Ken Russell: Divine Secrets of the Yo-Yo Brotherhood

This is part of the unlikely story of Ken Russell, the paddle-board wholesaler and once internationally known yo-yo player, who is now engaged in a heated and controversial run-off election against the irrefutable Ken Russell himself.

One must explain.

Last week Mr. Russell defeated Teresa Sarnoff, wife of incumbent County Commissioner Marc Sarnoff, for the race in the most important and hard fought election in Miami this year, or ever, at least in the eyes of some living in the district.

Despite being outfunded 10-to-1, Mr. Russell trumped Mrs. Sarnoff 41% to 23% in the general, with most of the other 36% of the votes spread among other protest candidates against the seemingly impossible to beat and charming Mrs. Sarnoff.

According to Miami law, a run-off is required if a candidate doesn't receive 50%.

And not a cool run-off, like a sprint race from Museum Park to the Intercontinental. Or, even a cooler Zoolander-esque dance off featuring David Bowie (or in Miami's case Gerald Kelly) as judge.

No. This run-off is an actual election (likely to cost taxpayers about $113,000) set for Tuesday, November 18th where we need to literally run to the polls and choose.

Except we don't. Or, do we?

Now this is when the story gets interesting.

Shortly after the general election, in a cryptic letter to the Miami Herald, Mrs. Sarnoff conceded the election to Mr. Russell, endorsing him, throwing her support behind him, all while eventually promising to officially withdraw from the election.

So, as of now, Ken Russell is basically running against himself, apparently.

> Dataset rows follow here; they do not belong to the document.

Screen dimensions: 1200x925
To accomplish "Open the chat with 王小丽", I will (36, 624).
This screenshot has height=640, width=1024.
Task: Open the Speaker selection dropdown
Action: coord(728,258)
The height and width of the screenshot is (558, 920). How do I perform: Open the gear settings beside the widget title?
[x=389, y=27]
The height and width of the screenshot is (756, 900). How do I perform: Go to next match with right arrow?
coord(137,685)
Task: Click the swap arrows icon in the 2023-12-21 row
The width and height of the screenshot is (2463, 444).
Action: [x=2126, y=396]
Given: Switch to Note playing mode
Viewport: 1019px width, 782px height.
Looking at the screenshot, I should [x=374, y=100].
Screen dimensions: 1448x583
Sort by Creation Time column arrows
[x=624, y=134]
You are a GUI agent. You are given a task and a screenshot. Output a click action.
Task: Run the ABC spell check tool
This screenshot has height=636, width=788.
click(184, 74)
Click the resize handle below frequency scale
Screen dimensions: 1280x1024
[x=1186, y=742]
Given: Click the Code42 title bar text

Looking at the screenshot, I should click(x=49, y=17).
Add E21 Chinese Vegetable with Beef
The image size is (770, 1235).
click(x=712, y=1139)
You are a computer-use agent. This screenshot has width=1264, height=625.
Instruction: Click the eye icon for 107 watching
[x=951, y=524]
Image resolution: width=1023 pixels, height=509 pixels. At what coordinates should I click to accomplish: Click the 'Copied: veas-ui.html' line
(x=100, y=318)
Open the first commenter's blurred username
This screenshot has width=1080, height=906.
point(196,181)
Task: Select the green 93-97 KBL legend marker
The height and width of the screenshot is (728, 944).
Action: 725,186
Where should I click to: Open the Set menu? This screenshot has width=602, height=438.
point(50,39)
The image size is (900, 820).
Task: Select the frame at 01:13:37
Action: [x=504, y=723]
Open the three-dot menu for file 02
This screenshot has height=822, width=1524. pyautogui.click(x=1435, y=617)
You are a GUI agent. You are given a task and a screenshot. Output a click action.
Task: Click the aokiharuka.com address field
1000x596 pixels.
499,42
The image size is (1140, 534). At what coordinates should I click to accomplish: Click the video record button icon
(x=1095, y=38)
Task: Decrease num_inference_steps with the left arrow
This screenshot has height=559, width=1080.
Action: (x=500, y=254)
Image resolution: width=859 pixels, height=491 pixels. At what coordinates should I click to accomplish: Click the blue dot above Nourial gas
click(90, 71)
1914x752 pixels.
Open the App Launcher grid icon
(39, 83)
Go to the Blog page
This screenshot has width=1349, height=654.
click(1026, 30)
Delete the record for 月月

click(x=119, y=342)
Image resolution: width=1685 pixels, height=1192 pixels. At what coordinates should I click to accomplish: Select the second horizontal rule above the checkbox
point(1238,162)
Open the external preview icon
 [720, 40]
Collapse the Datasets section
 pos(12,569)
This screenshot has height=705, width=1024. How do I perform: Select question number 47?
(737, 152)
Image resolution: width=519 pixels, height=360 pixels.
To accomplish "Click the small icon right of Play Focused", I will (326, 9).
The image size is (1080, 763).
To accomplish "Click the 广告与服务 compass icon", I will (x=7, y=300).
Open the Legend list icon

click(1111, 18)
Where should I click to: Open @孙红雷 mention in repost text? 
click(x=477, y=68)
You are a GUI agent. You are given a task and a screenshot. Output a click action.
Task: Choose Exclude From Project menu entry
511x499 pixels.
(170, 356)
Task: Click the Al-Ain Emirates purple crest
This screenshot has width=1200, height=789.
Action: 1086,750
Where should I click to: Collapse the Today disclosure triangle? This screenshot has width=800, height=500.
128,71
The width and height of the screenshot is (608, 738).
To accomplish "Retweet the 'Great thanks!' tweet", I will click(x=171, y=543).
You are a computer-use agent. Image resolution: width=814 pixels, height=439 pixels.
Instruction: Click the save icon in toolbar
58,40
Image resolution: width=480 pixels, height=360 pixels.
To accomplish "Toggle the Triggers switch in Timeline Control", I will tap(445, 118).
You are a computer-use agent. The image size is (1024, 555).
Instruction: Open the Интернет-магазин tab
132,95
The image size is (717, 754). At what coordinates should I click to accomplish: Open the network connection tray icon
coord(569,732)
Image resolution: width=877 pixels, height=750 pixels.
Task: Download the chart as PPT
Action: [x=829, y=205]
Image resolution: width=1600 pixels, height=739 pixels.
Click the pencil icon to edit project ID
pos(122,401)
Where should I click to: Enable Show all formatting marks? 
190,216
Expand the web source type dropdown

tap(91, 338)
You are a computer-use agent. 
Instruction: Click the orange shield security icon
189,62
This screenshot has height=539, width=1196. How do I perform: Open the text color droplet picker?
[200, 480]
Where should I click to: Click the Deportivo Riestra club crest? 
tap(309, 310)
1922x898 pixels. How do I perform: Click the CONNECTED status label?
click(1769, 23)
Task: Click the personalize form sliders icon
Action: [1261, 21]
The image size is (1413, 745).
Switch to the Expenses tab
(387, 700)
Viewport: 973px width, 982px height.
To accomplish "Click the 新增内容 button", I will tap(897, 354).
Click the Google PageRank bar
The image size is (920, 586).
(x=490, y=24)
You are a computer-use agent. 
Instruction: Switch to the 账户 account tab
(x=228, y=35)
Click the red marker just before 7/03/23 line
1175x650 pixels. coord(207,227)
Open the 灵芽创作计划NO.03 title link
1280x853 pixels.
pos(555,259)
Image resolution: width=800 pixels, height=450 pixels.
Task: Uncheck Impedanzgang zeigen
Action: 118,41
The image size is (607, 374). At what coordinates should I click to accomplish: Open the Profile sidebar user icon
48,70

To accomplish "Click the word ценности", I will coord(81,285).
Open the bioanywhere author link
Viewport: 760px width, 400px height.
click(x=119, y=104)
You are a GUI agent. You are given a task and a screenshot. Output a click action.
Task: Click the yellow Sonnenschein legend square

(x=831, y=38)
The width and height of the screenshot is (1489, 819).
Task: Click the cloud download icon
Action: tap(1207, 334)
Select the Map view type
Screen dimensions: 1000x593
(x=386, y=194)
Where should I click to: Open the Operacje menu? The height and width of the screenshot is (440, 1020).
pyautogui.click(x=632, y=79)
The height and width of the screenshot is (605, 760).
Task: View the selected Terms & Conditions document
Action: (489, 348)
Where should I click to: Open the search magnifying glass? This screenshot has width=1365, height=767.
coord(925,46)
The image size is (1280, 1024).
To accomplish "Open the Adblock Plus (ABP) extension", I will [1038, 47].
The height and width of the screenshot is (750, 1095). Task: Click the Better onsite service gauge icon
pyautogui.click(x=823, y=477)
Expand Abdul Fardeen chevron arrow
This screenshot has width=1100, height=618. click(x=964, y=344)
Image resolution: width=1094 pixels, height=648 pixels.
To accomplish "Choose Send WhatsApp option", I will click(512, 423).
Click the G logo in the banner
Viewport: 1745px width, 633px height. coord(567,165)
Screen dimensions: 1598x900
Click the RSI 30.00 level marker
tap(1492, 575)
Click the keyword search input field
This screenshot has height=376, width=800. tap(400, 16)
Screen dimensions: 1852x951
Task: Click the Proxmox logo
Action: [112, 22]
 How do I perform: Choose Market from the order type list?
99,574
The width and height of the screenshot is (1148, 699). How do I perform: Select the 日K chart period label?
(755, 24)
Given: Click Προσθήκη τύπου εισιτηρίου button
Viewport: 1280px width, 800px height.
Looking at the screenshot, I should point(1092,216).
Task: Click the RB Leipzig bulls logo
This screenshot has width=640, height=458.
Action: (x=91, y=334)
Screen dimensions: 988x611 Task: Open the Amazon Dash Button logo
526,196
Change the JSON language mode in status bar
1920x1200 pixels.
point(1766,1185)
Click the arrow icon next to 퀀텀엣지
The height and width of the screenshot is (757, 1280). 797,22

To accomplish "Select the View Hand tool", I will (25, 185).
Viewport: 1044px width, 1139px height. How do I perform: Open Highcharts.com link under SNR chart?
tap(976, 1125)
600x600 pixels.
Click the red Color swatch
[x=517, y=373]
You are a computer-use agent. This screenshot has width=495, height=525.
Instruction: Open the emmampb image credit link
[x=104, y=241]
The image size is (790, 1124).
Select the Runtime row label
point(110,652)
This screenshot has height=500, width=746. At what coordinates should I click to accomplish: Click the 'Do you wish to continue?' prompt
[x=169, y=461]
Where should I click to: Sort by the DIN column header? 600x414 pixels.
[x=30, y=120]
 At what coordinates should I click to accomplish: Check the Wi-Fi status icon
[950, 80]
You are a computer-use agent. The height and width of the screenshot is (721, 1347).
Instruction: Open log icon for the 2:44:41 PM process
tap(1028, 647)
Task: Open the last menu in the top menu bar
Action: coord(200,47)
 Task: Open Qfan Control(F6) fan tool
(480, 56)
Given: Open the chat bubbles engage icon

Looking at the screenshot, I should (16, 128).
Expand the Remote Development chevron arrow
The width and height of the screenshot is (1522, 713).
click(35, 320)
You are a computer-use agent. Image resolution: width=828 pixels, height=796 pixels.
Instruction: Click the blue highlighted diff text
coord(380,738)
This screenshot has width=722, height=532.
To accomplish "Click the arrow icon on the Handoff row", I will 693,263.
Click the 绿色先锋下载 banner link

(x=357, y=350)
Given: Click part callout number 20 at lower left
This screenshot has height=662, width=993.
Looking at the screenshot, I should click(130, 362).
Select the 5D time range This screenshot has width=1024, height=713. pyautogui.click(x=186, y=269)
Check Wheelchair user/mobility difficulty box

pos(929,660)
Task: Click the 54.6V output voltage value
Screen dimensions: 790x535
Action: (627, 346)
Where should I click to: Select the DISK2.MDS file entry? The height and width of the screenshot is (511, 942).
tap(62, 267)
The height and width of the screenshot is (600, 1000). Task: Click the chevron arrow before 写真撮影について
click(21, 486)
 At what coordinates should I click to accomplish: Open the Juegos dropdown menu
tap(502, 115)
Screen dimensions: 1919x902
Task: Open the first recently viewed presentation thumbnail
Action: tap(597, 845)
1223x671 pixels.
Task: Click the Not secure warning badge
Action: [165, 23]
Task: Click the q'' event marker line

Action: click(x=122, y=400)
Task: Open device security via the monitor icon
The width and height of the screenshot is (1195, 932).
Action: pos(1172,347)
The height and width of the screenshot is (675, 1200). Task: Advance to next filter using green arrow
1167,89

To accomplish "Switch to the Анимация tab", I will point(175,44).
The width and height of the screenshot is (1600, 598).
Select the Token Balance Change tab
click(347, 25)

But with Teresa Sarnoff on the ballot.

It's confusing because . . .

According to the Herald, City Attorney Victoria Mendez has told several of Miami's elected officials that she doesn't believe votes for Sarnoff cast Tuesday will count.

Believe? A little vague. A little prone to conspiracy theory.

Remember Mulder from The X-Files? He believed.

But, alas, it appears votes for Mrs. Sarnoff will not count.

Or, in the least, she doesn't want them too.

Mrs. Sarnoff humbly bowed out of the election in the classiest manner imaginable, graciously (GraceSolarlessly) pledging the dredges of her campaign coffers, a measly $100,000 (sans the super-pack) for awesome city issues such as animal rescue, a public trolly for the Grove, and the homeless, one could only imagine, in that order.

Mrs. Sarnoff also publicly condoned the wasteful run-off election.

Could it be that Mrs. Sarnoff is truly philanthropic reflecting the honor and political integrity of the district and city she represents? It could. Anything is possible.

Then why have this run-off election?

Because of the city charter? The rule of law?


But who knows? Maybe they need the time until the run-off so her husband can find jobs or last minute contracts for some old cronies? Totally a long shot, I mean, right?

If the city named Russell the winner, he would take office almost immediately.

Maybe the Sarnoff's know a run-off election, without early voting, will likely only draw 500 to 800 voters and, who knows, securing half of that isn't totally impossible.

Sounds so delusional, right?

I mean, it is "believed" votes for Sarnoff will not count.

This is all just laced in paranoia and conjecture. It's unimaginable.

Ken is apparently battling against just Ken.

Like an old school version of Street Fighter.

This is so old Miami. And it sounds like a game. Like a length of string looped around a spool, played by holding and throwing the free end of the string to allow gravity to unwind the string and then wind itself back up into one's hands. Like a yo-yo.

One of the most basic tricks in yo-yoing is called the sleeper, where the yo-yo spins at the end of the string for a noticeable amount of time before returning to the hand.

Many yo-yo tricks are done while the yo-yo is said to be sleeping.

Ken Russell would know this.

Growing up the child of professional yo-yo players, his father, Jack Russell (no relationship to the terrier, contrary to the beliefs of his haters) held an early patent on a mass-produced yo-yo. The Russell's invented the yo-yo, or a version. As a teenager, Russell toured internationally as a pro yo-yo player. After his father retired, he managed the family business and sold millions of them. If anyone knows yo-yo's, it's Ken Russell. And there may lie the cosmic irony in this whole thing.

Miami politics is filled with yo yo's.

We can only hope the yo-yo king helps end Miami's yo-yo politics.